> [Exercise]: Quote the records below word for word, from the first line through the line containing "click(x=553, y=132)", and leave out the pictures.

Part of a data file:
________________
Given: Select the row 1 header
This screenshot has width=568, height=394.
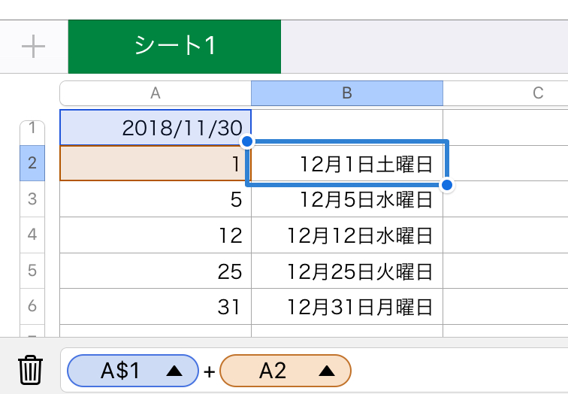Looking at the screenshot, I should pyautogui.click(x=32, y=128).
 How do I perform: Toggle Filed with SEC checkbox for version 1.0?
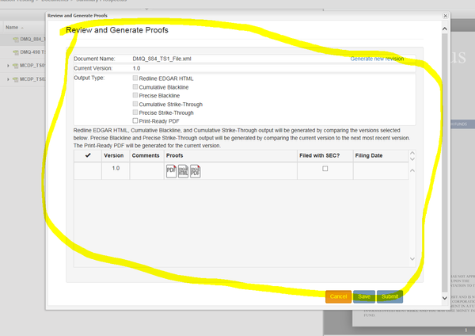[325, 170]
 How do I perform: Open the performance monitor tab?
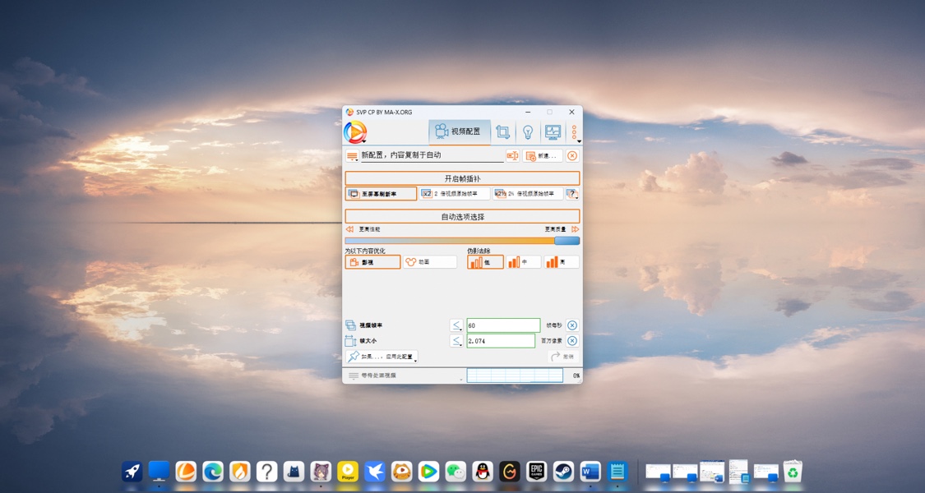click(x=553, y=132)
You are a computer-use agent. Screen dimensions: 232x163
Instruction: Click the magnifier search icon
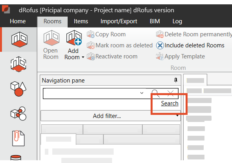[156, 94]

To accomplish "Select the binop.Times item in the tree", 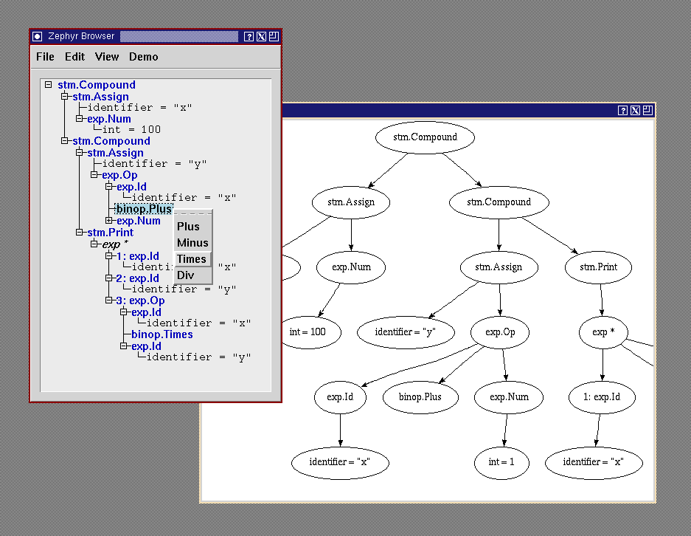I will (x=162, y=334).
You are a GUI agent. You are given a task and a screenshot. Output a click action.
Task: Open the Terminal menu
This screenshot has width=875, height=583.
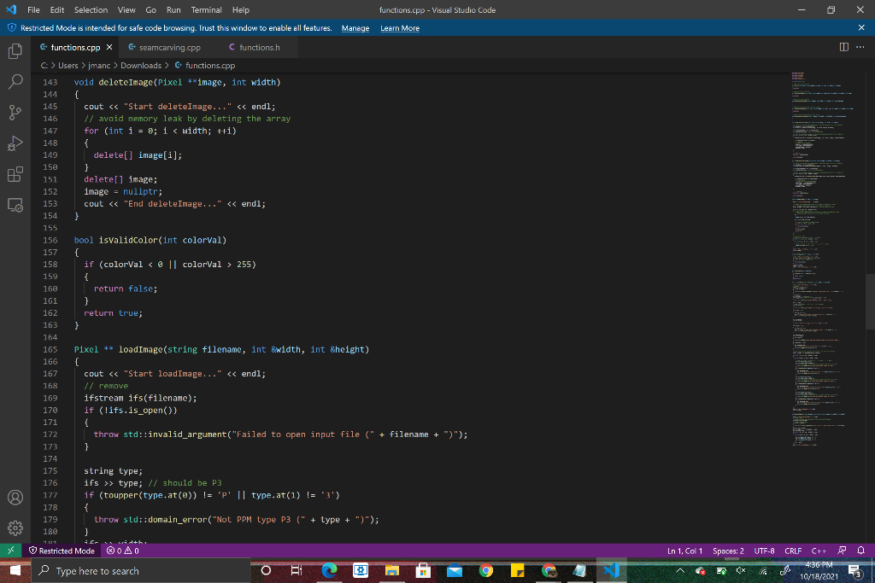tap(206, 10)
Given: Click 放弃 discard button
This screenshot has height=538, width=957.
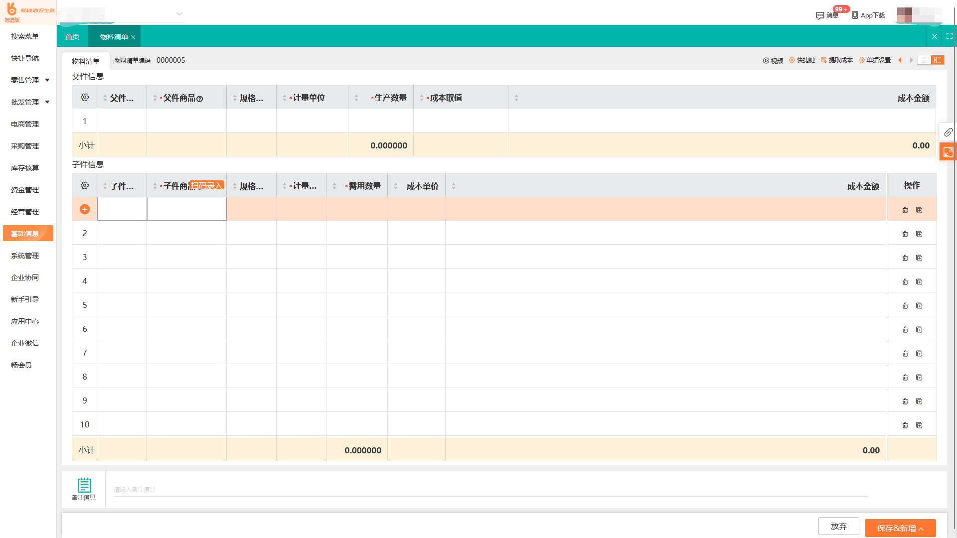Looking at the screenshot, I should click(839, 526).
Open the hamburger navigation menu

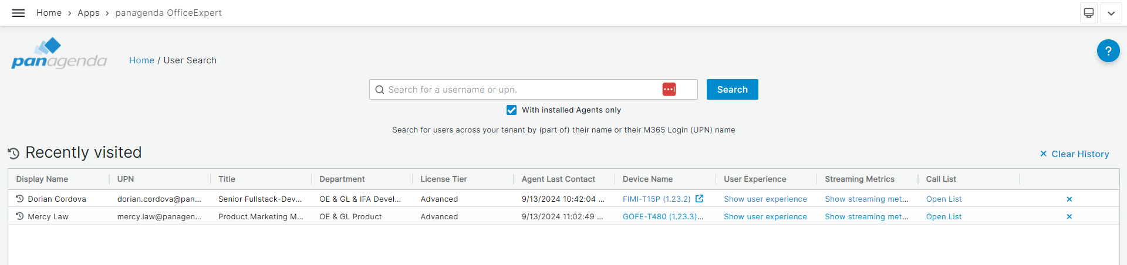pyautogui.click(x=18, y=13)
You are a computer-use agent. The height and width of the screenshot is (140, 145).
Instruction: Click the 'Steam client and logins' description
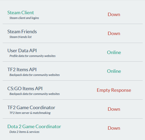[24, 18]
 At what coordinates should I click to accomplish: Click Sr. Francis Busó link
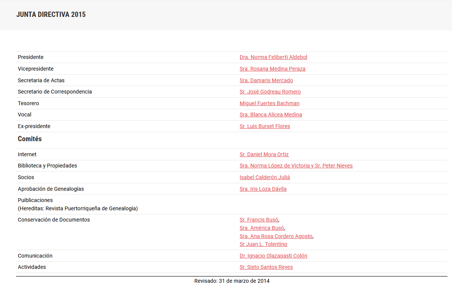click(259, 220)
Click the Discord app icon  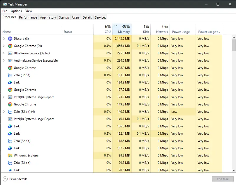point(10,39)
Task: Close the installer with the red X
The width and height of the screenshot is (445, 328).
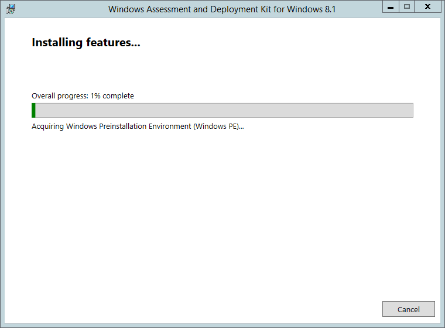Action: (428, 7)
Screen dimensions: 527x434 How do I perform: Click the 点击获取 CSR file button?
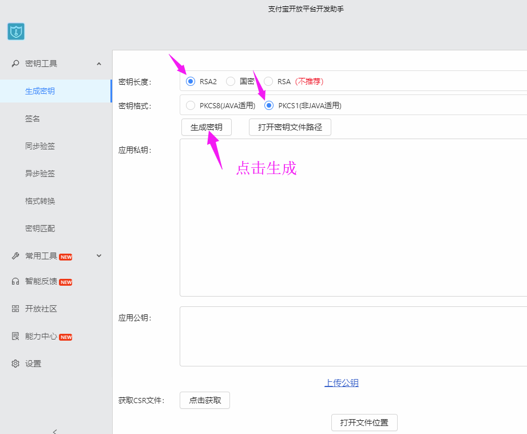tap(205, 400)
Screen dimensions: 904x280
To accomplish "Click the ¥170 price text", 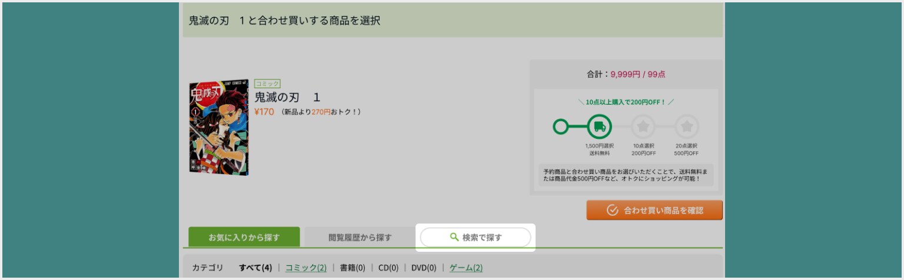I will coord(264,112).

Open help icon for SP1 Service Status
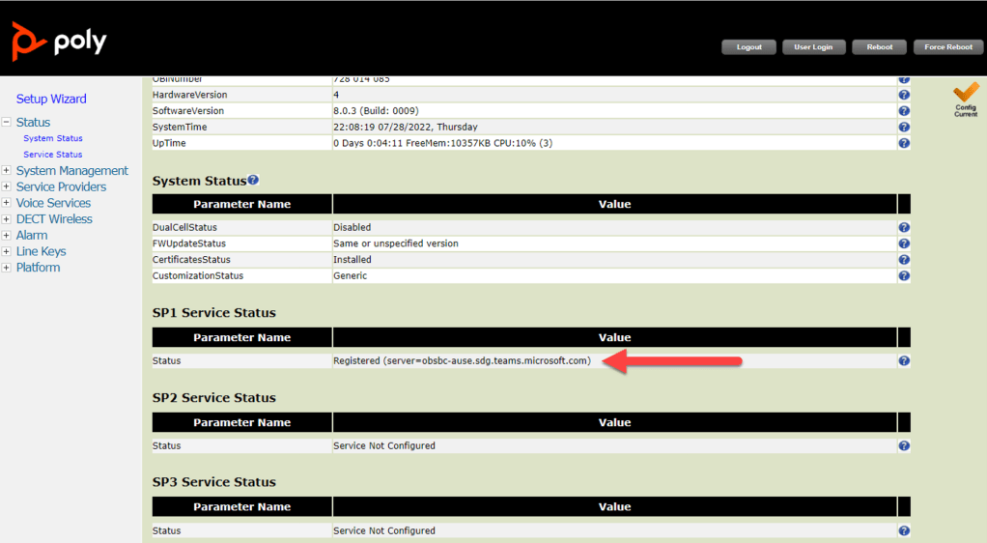(x=904, y=361)
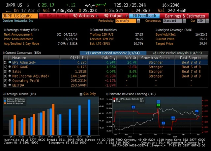Click the green marker on the revision chart
This screenshot has height=151, width=211.
158,105
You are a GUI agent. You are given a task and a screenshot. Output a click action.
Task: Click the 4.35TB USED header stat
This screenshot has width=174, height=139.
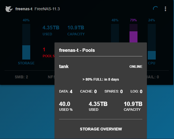[x=51, y=30]
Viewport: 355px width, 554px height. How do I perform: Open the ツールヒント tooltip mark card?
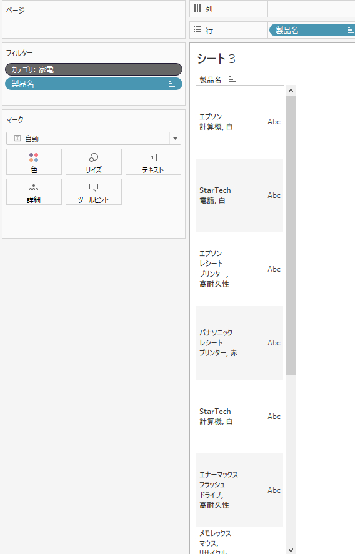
________________
> [Response to the exercise]:
Given: Select the row 1 header
This screenshot has width=568, height=394.
Looking at the screenshot, I should pyautogui.click(x=32, y=128).
 How do I perform: Toggle Filed with SEC checkbox for version 1.0?
[325, 170]
 How do I perform: Open the performance monitor tab?
click(x=553, y=132)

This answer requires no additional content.